» **TASKS TO COMPLETE**
• a. According to the text below about the All of Us genetic ancestry study, how many participants' genomes did the research team analyze?
• b. Continue the text below about the All of Us genetic ancestry study from the point where it ends.

The All of Us Research Program, affiliated with the National Institutes of Health, seeks to advance biomedical research and address the underrepresentation of non-White Americans in genetic research. The program is currently working on recruiting over 1 million participants to measure the country’s genetic variation.
Recently, a new report using All of Us data has found self-reported race and ethnicity do not always match genetic ancestry, suggesting that specific, subcontinental genetic ancestry data may be a better method of understanding and addressing the persistent health disparities between different populations in the United States.
Led by scholars at the National Human Genome Research Institute, the research team analyzed some 2 million genetic variants in the genomes of more than 230,000 participants included in the All of Us database. According to the authors, this study is the largest population genomics analysis of U.S. samples that reflect the nation’s genetic variation.

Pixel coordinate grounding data
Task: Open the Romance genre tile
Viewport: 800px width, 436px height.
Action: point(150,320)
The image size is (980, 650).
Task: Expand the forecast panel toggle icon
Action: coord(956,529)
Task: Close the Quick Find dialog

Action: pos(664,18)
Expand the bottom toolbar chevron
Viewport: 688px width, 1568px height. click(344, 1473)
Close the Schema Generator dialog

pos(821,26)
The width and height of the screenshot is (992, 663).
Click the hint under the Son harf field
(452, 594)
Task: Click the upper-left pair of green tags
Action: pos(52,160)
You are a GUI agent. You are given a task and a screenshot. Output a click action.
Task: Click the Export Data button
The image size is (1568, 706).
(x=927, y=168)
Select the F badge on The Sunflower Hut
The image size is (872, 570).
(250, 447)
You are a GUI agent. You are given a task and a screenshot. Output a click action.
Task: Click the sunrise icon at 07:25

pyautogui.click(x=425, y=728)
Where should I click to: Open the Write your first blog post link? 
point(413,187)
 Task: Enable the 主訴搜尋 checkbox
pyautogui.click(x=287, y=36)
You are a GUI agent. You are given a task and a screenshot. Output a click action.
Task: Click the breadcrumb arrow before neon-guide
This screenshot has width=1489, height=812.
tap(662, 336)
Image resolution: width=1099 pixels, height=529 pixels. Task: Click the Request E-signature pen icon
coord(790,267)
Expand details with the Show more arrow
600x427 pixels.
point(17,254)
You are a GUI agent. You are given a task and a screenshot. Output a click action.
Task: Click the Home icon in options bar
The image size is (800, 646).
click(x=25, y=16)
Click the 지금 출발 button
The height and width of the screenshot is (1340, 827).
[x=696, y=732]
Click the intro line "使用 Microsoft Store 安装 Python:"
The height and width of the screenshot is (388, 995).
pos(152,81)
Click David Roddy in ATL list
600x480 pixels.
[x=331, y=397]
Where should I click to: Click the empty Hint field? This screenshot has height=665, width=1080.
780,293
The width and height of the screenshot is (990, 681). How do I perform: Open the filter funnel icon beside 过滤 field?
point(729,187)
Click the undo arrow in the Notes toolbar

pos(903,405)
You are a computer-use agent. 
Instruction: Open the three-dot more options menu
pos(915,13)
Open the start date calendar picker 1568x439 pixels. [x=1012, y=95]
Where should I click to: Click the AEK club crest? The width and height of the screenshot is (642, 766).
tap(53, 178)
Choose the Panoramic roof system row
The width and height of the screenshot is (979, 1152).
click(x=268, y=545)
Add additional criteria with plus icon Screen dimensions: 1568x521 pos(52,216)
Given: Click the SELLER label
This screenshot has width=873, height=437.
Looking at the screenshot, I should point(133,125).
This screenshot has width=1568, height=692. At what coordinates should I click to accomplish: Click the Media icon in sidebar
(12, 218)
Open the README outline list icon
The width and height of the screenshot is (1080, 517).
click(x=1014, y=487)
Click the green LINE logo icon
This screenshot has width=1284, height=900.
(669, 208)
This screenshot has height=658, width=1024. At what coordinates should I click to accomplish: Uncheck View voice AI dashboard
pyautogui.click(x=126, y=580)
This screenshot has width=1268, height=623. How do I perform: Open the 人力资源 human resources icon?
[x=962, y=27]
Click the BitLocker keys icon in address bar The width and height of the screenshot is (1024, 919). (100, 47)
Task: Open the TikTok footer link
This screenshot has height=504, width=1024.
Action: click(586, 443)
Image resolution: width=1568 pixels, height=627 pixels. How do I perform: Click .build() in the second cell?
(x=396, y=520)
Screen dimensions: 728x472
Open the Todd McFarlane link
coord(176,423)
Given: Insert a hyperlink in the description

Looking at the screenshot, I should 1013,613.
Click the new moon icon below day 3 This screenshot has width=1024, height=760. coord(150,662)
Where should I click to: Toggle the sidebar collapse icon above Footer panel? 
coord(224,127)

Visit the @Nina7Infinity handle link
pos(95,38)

» **ANSWERS GIVEN**
• a. More than 230,000.

• b.
In their analysis, the authors found participants within the same self-identified race and ethnicity groups had gradients of genetic variation rather than discrete clusters, with Black and African American participants reflecting varying degrees of African and European ancestry. Furthermore, the authors found local categories within continents provided important insights into how genetic traits are shaped. For example, West-Central African and East African ancestries – which are frequently grouped together as African ancestry – had different associations with BMI levels, with West-Central African traits showing higher BMI and East African traits showing lower BMI.
“Our results and previous reports highlight the importance of avoiding using African continental ancestry as a single entity,” the authors write. “Given this consideration and the well-documented subcontinental ancestries within Africa, the Americas, Asia, and Europe, along with their substantial regional variation within continents and in the US, we recommend treating continental ancestry not as a singular entity but as a composite of subcontinental ancestries.”
However, the authors also highlight the importance of including race and ethnicity in other areas of research, stating that although they may be inadequate in “defining genetically or biologically distinct populations,” they “may serve as proxies for capturing sociocultural or environmental factors that are not typically accounted for by standard covariates in association models.”